By my current count, there have been at least four times when I almost died. (There were almost definitely other times that I’m forgetting, which may have involved head injuries.) Of course, I don’t know for certain that I would have died in any of those instances, but I think it’s very likely that if things had gone slightly differently, I probably wouldn’t be typing this today. Who knows. Every day we’re in situations where we could easily be killed: distracted drivers, rogue viruses, pissed off food-service workers, but we usually aren’t aware of how close we’ve come to death. The four times on my list were times I was very aware I could have died.
The first time I almost died I was maybe 10 or 11. I don’t recall my exact age or even who I was with — though I think it was John and Mark, two of the many neighborhood kids I played with. It was definitely winter, and I’m fairly certain it was dusk. We were playing on the giant snow piles in the parking lot of the dentist’s office across the street from my house. Growing up in Syracuse, winter started in late November or early December and you didn’t see grass again until March or April. We just didn’t have the constant thaws that our good friend global warming brings us in present-day winters. This meant that snow piles kept growing larger and larger as the season progressed, which was pretty awesome if you were a kid who like sledding and building snow forts. I was such a kid.
The dentist’s parking lot wasn’t particularly large at the time, but it still produced some giant snowbanks after being repeatedly plowed for a month or two. On this particular evening, this was where the boys and I were playing. We had our plastic toboggans and were sledding down these very steep snow piles — sometimes down the side that went into the empty field and sometimes on the opposite side, but at an angle to remain parallel with the road.
At one point, throwing caution to the wind, I dove onto my toboggan pointed perpendicular to the road erroneously thinking I could steer it into a graceful right arc and avoid the road 15 feet away. Let’s just say I got an impromptu lesson in physics. The steepness of the hill, my momentum, and the unsurprising lack of friction between a flat piece of plastic — specifically designed to slide on frozen water — and the surface of frozen water beneath it made any chance of successfully steering the toboggan in any direction other than straight into the road highly unlikely.

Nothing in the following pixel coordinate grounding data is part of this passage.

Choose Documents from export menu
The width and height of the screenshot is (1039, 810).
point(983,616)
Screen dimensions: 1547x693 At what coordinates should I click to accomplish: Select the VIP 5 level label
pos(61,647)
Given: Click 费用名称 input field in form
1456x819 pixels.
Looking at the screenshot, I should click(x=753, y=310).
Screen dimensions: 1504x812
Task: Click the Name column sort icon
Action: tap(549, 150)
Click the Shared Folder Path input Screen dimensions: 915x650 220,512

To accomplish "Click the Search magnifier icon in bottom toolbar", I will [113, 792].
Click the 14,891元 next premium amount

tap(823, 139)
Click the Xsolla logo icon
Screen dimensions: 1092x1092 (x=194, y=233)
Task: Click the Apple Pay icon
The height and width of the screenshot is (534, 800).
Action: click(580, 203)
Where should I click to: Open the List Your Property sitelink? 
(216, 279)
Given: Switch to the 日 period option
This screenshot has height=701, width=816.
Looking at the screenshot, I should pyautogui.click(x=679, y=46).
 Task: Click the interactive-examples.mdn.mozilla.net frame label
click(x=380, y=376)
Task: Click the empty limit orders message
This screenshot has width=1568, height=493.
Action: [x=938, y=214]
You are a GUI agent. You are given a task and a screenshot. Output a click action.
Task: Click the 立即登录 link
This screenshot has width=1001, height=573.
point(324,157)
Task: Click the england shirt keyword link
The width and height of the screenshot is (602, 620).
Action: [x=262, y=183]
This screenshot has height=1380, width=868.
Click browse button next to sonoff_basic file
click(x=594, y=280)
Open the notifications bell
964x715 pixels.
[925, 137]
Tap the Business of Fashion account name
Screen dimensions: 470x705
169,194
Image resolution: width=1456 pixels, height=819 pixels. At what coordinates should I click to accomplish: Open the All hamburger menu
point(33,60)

We didn’t live on a particularly busy road, but it definitely got busier toward the end of the work day, which it now was. As I deployed my emergency breaking system which consisted of me dragging my boots and mittened hands along the ground, I was happy I didn’t see any cars on a crash course with me and my flimsy ride. This was a false sense of relief, however, since I couldn’t actually see the road to my left due to another large snow pile in that direction. Luckily, my emergency brakes came through for me, and I managed to quickly halt my progress in surprising fashion. In fact, the impressiveness of my sudden stop was second only to the impressiveness of the sudden stop of the car hurling toward me by its driver when a stupid kid in a dark-colored snowsuit suddenly appeared directly in front of him from behind a snowbank at dusk.
If my head wasn’t actually under the front bumper it was pretty damn close. I was staring at tire tread when we both stopped. The driver jumped out of his car as I quickly got up. I don’t recall him yelling; he was probably just very relieved his evening wasn’t ruined. I apologized profusely, and he went on his way.
It took a little bit for the blood to makes it way back into my face and the faces of my friends. We decided to call it a day; it was nearly dinnertime anyway. I wasn’t in a hurry to go home though. I was afraid my mother might have seen the whole thing. She had a way of knowing when I was doing something dumb — like the time I tried to jump my bike over a steep ramp in the back yard and didn’t bother to pull back on the handlebars once airborne. I landed on the front wheel and then did a sort of bike/kid cartwheel. That time I ended up on my back with the wind knocked out of me, maybe a slight concussion, and a few assorted bruises. She somehow saw it all and only commented on it when I came in the house later on. (I was the last of five kids. Once she saw I was conscious and not crying, she probably just went back to whatever she’d been doing.)
I had cheated death on this particular winter day, and I was embarrassed, which, frankly, is a reasonable reaction when caught cheating. I eventually made my way home, fearing the worst, but if my mother witnessed the total of her offspring nearly get reduced by one, she never let on, and I never brought it up. Instead, I vowed to never do something that stupid again, and I’m fairly certain that vow went unbroken for at least a week.